The House bill includes financial incentives for districts that choose to merge, such as state support for school construction and shared services. But the Senate has yet to agree on the specifics, leaving the fate of the reforms—and the state’s education budget—hanging in the balance. Meanwhile, the clock is ticking. Vermont’s legislative session ends on May 16, and with it, the chance to pass H.955 before the next election cycle heats up.
The Stakes: Who Wins, Who Loses, and Why It Matters Beyond Vermont
For Vermont’s 86,000 public school students, the outcome of this debate could mean the difference between a robust arts program and a bare-bones curriculum. For the state’s 300,000 property taxpayers, it could mean higher bills or a more equitable distribution of costs. And for the rest of the country, Vermont’s experiment offers a case study in the challenges of modernizing rural education systems without losing what makes them special.

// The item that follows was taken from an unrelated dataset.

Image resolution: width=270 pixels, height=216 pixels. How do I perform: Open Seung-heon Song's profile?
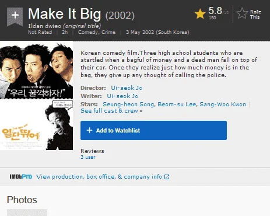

Critics of consolidation argue that larger districts will inevitably favor urban centers over rural towns, leaving small communities with fewer resources and less say in how their schools are run. Proponents counter that the status quo is unsustainable, pointing to the fact that Vermont’s student population has declined by 12% since 2010, while per-pupil spending has increased by 28%. “We’re not just talking about budgets here,” said Francis. “We’re talking about the future of Vermont’s kids. And right now, that future is as fragile as a daffodil in April.”
Back on Clarkson’s hillside, the forsythia and daffodils are still in full bloom—a fleeting burst of color before the green of summer takes over. In Montpelier, the next four weeks will determine whether Vermont’s education system can identify a way to bloom just as brightly, or whether it will wither under the weight of indecision and political gridlock.